Updated, 5 p.m.
Does your professor have their own Wikipedia page? Well congratulations!, a new study finds. That probably doesn’t mean anything important.
The Oxford University study, submitted for review to EPJ Data Science* late last week, found no meaningful correlation between an academic having their own entry on Wikipedia and being productive or prolific in their field. It also didn’t find a correlation between any major measure of Wikipedia success—the length of an entry, say, or the number of edits to that entry—and an academic’s prolificness.
In short, a scientist having their own Wikipedia entry means—to use a technical term—diddly squat.

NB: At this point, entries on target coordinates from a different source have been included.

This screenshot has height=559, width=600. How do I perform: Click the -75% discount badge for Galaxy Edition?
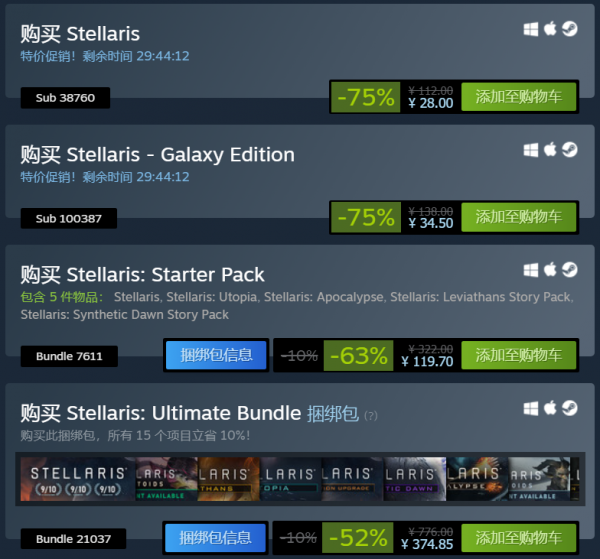coord(365,217)
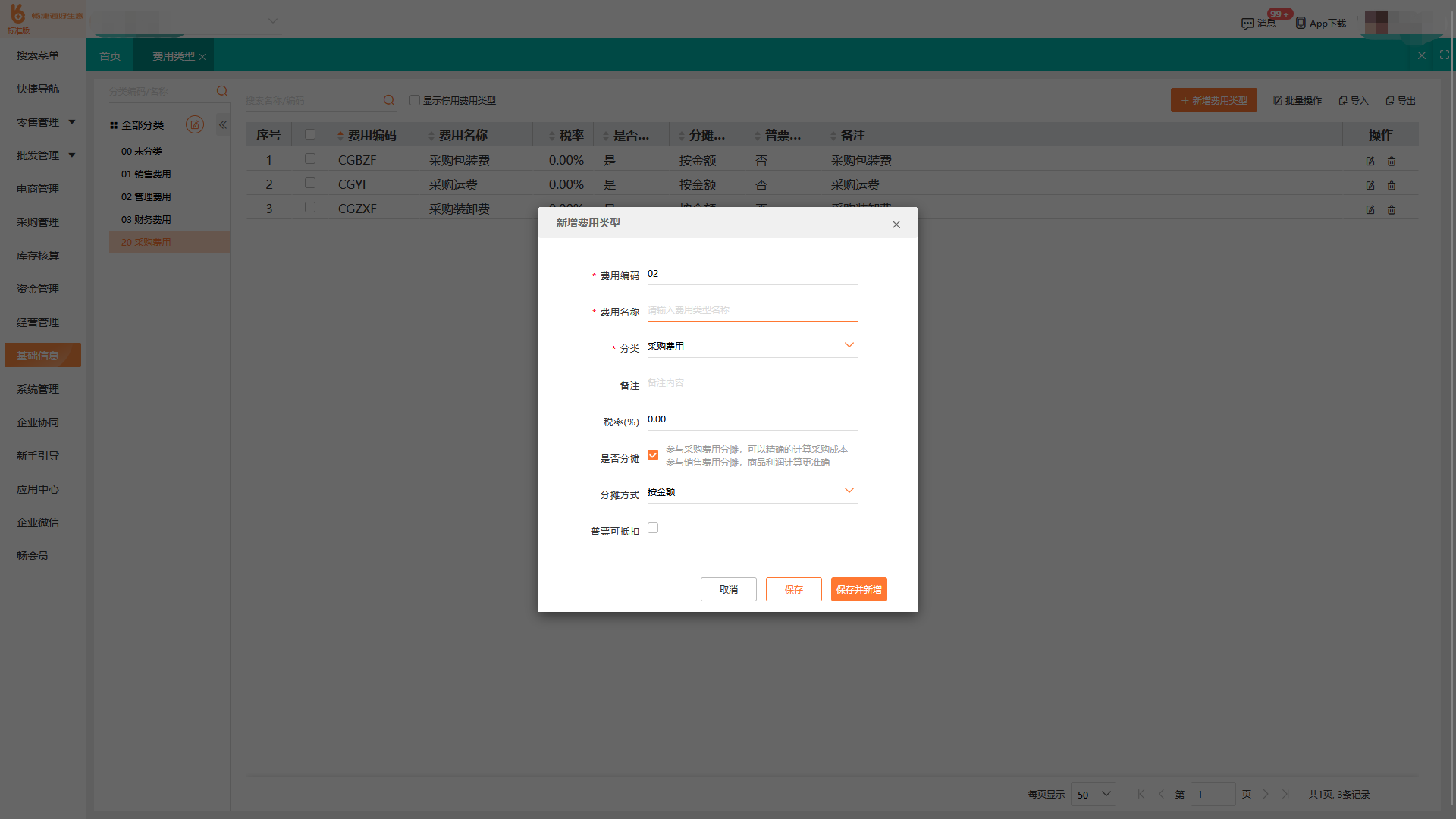The width and height of the screenshot is (1456, 819).
Task: Click 取消 button in dialog
Action: 728,589
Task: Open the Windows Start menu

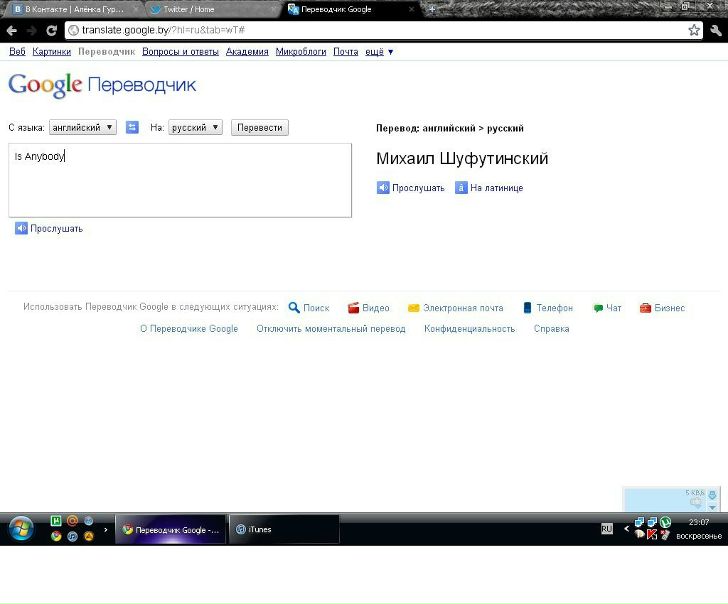Action: click(x=21, y=528)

To reach this conclusion, the study’s authors, Anna Samoilenko and Taha Yasseri, examined 400 biographical Wikipedia entries across four scientific disciplines: physics, biology, computer science, and “psychology and psychiatry.” They compared major metrics about those entries (such as page length) to the h-indexes of the researchers.
The h-index is an academic-specific measure, a way of measuring not just how many journal articles a researcher has written but how often each of those journal articles has been cited by other academics. By comparing an individual academic’s h-index to the average h-index for the field in which they work, you can understand how important an individual academic’s work is to their discipline. An important researcher’s work will be higher than the field’s average h-index.